### DO THIS
Update the lines running from the one containing "1496x1040 pixels. How" through the one containing "will (246, 75).", both included, so that "GUI agent" reads "screen agent" and nothing else changes. Give back only those lines.

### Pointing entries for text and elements
┄┄┄┄┄┄

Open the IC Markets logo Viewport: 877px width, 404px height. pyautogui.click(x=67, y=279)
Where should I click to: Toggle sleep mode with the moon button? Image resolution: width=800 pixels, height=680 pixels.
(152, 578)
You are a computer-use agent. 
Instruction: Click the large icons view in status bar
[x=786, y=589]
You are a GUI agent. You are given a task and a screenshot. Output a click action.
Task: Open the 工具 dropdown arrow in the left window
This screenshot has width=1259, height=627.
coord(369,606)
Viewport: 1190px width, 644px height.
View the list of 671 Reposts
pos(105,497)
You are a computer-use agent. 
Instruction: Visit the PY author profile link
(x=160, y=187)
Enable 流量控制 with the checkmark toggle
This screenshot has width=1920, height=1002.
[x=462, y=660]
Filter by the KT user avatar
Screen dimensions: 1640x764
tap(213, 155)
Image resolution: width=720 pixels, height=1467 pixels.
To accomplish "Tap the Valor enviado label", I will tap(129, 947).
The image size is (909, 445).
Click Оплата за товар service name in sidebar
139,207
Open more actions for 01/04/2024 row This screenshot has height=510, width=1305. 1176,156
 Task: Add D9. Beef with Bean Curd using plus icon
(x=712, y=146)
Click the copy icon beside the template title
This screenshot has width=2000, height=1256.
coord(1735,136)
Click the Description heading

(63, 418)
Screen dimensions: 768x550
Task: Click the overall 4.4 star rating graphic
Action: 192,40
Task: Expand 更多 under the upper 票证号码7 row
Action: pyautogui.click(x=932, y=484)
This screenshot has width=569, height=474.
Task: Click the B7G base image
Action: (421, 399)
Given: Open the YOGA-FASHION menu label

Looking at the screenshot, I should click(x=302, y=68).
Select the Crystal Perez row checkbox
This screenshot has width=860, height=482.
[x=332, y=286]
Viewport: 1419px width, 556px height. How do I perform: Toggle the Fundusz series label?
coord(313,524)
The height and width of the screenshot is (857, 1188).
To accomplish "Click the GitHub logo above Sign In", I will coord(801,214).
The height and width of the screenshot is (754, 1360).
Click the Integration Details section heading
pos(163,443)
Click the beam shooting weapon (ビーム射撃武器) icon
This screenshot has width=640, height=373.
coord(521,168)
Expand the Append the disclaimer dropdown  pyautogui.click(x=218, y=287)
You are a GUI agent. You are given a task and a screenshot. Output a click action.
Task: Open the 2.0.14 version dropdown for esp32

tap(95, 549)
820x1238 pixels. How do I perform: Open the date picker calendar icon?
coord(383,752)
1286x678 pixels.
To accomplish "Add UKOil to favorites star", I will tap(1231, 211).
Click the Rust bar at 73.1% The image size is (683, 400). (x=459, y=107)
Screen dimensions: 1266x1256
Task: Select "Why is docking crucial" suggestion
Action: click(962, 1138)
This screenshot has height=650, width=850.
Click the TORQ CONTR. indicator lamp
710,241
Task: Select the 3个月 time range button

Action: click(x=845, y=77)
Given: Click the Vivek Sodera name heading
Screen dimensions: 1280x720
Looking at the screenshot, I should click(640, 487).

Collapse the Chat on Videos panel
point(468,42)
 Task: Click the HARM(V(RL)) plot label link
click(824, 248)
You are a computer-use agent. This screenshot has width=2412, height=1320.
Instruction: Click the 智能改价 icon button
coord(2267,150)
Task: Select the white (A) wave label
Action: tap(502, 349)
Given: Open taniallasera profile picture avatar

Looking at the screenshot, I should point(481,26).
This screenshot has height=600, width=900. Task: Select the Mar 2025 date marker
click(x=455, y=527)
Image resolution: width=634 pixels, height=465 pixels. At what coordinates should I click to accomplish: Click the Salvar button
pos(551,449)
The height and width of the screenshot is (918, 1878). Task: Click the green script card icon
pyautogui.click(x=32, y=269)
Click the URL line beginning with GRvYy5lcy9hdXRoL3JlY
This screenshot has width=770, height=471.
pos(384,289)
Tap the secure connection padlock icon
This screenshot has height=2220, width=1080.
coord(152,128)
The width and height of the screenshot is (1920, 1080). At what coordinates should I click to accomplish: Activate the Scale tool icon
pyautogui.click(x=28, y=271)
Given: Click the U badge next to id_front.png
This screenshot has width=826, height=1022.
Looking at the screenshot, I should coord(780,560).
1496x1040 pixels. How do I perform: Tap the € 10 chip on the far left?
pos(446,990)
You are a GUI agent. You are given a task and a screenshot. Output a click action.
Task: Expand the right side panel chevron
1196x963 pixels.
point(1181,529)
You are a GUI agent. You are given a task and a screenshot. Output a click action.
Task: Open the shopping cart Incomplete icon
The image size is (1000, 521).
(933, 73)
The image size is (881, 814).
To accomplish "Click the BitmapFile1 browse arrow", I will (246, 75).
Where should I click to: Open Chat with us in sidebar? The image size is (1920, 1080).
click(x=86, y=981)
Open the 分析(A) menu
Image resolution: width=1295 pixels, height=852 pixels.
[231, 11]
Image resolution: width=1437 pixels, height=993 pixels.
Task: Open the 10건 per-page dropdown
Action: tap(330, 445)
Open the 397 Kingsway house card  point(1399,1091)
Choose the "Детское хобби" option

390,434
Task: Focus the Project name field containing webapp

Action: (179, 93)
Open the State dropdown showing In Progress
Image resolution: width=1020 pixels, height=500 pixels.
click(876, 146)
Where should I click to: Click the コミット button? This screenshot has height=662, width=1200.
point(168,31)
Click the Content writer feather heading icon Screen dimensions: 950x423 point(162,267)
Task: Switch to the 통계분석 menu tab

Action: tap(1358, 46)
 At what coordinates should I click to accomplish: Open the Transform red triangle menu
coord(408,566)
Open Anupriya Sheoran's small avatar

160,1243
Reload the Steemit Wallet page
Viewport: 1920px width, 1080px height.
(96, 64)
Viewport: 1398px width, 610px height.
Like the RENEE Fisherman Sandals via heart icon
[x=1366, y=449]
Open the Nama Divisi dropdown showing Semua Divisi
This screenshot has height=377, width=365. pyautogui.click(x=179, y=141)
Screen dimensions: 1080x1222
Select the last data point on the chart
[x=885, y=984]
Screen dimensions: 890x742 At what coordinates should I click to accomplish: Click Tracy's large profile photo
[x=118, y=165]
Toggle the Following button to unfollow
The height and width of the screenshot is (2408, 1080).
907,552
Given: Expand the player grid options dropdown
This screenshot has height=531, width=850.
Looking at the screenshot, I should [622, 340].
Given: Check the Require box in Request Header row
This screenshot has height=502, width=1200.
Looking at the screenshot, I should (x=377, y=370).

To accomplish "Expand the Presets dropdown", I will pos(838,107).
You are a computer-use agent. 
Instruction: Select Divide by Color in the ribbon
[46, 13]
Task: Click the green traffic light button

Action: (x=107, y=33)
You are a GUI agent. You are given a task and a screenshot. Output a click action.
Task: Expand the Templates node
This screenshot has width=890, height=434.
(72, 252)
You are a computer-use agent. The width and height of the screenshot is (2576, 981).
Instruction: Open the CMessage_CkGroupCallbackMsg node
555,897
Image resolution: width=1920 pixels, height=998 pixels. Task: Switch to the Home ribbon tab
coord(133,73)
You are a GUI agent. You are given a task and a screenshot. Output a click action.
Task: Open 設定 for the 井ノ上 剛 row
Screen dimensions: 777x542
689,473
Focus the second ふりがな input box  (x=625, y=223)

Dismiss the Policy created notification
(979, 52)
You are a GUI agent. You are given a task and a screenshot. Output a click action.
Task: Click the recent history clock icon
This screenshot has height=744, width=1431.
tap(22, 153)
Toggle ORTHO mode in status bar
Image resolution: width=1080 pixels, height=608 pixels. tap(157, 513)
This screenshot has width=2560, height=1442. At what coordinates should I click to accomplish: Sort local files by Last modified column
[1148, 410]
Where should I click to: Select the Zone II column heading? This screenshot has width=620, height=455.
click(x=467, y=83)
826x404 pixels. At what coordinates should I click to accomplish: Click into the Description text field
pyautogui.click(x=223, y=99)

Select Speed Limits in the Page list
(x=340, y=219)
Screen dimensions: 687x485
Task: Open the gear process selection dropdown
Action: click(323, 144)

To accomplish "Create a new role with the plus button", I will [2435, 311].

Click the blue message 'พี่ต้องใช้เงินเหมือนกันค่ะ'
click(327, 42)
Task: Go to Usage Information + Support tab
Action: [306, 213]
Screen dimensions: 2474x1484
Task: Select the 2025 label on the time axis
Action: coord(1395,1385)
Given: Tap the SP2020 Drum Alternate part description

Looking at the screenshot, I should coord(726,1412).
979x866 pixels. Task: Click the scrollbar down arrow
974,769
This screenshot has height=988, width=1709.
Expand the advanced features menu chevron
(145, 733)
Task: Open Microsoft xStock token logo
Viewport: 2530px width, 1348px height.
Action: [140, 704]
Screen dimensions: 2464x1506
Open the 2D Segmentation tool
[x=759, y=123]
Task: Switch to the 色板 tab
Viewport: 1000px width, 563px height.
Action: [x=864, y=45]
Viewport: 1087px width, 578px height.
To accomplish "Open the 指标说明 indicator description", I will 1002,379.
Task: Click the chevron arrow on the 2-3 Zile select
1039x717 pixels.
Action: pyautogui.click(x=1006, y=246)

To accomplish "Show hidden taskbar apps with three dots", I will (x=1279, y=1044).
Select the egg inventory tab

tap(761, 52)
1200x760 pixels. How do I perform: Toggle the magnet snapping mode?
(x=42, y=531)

┄┄┄┄┄┄

### RESPONSE BELOW
1496x1040 pixels. How do I perform: Tap the € 10 chip on the far left?
pos(446,990)
You are a screen agent. You are given a task and a screenshot. Output a click action.
Task: Expand the right side panel chevron
1196x963 pixels.
point(1181,529)
You are a screen agent. You are given a task and a screenshot. Output a click action.
Task: Open the shopping cart Incomplete icon
The image size is (1000, 521).
(933, 73)
The image size is (881, 814).
To accomplish "Click the BitmapFile1 browse arrow", I will (246, 75).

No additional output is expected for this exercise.